The mistake is thinking you can outsmart the security apparatus. You won't. I've seen defense teams try to pass notes or use coded language, only to have the microphones in the floor pick it up or the "Original Classification Authority" flag the document. The fix is to litigate the monitoring itself. Don't try to hide; demand a clear, transparent protocol on the record before you ever share a sensitive document with your client. If the government won't guarantee a "clean" room, you file a motion to stay the proceedings until they do. Trying to "work around" the surveillance instead of confronting it is a fast track to a disciplinary hearing or a contempt charge.
Misunderstanding the Military Panel
You aren't talking to a jury of peers chosen from a DMV list. You're talking to officers. These are people who have dedicated their lives to the chain of command, honor, and the mission. A frequent error made by civilian defense counsel is being overly antagonistic toward the military structure or the judges. I’ve seen lawyers roll their eyes at military etiquette or speak down to the panel as if they’re uneducated.
These officers are often highly educated, frequently holding advanced degrees in international relations or engineering. They value precision. The fix is to speak their language. Don't use flowery "social justice" rhetoric; use the language of the Law of Armed Conflict (LOAC). If you want to argue that the defendant's rights were violated, frame it as a violation of the Geneva Conventions or the Uniform Code of Military Justice. They respect the law; they don't necessarily respect your political opinions. If you lose the panel's respect by being "too civilian," you've lost the case before the first witness is called.
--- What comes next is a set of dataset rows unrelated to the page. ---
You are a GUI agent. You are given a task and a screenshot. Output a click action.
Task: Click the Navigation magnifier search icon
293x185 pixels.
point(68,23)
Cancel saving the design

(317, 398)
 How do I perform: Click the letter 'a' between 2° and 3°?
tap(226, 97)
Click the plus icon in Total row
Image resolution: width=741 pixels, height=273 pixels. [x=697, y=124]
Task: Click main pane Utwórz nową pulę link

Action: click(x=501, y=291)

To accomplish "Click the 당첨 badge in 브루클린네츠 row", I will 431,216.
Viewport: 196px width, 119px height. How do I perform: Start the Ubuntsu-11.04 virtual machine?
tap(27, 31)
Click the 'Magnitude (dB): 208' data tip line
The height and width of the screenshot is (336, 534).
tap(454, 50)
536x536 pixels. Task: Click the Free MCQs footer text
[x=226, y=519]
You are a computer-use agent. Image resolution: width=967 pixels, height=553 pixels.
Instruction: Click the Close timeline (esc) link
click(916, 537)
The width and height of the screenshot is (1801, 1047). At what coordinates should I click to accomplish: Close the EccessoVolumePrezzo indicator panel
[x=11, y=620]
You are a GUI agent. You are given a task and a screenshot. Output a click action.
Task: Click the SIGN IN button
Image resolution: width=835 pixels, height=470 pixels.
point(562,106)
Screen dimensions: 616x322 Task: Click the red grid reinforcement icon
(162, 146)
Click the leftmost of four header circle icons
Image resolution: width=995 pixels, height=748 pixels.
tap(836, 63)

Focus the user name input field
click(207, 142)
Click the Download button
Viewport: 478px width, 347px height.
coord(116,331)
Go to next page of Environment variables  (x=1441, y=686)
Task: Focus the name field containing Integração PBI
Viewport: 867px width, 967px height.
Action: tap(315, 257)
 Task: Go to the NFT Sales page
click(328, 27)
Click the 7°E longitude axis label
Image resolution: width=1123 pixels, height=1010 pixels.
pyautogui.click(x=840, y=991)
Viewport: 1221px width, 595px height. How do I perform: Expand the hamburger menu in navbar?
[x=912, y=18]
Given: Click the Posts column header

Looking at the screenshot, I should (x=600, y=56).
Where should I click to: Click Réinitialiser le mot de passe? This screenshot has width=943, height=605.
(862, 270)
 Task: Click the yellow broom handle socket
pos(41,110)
Dealing with the Legacy of the USS Cole
The emotional weight of the 2000 attack is the gravity that pulls every motion toward the prosecution's side. You can't ignore it, and you can't minimize it. I've seen defense lawyers try to argue that the attack was a "legitimate military target" during an initial hearing. While that might be a valid legal theory under certain interpretations of LOAC, it is a devastating strategic error to lead with it. It alienates the judge and the public.
The fix is to acknowledge the loss immediately and then pivot to the integrity of the system. You have to make the case that the memory of the fallen is best served by a trial that isn't a "sham." If the process is tainted by torture or secret evidence, the eventual verdict is worthless. This is a difficult needle to thread, but if you don't acknowledge the victims' families—who are often sitting right there in the gallery—you appear inhuman. In a capital case, appearing inhuman is the first step toward a death warrant.
The Reality Check
Here's the truth you don't want to hear: You can do everything right and still see this case drag on for another decade with no resolution. This isn't a field for people who need "wins" to feel successful. The case of Abd Al Rahim Al Nashiri is a graveyard of legal careers. You will deal with a system that changes its own rules mid-stream. You'll deal with a client who has been through hell and might not trust you. You'll deal with a government that has an bottomless budget to fight every single discovery request.
Success here isn't a "not guilty" verdict on the six o'clock news. Success is a stay of proceedings. Success is a motion that forces the government to declassify one more document. Success is keeping your client alive for one more year while the political winds shift. If you're looking for a clear-cut legal victory with a beginning, middle, and end, go back to personal injury law or corporate litigation. This is a battle of inches in a dark room, and if you aren't prepared for the psychological toll of that, you're better off not starting. Don't expect the system to be fair, don't expect the logistics to be easy, and don't ever expect a thank you. You're there to protect the law, even when the law seems determined to get out of its own way.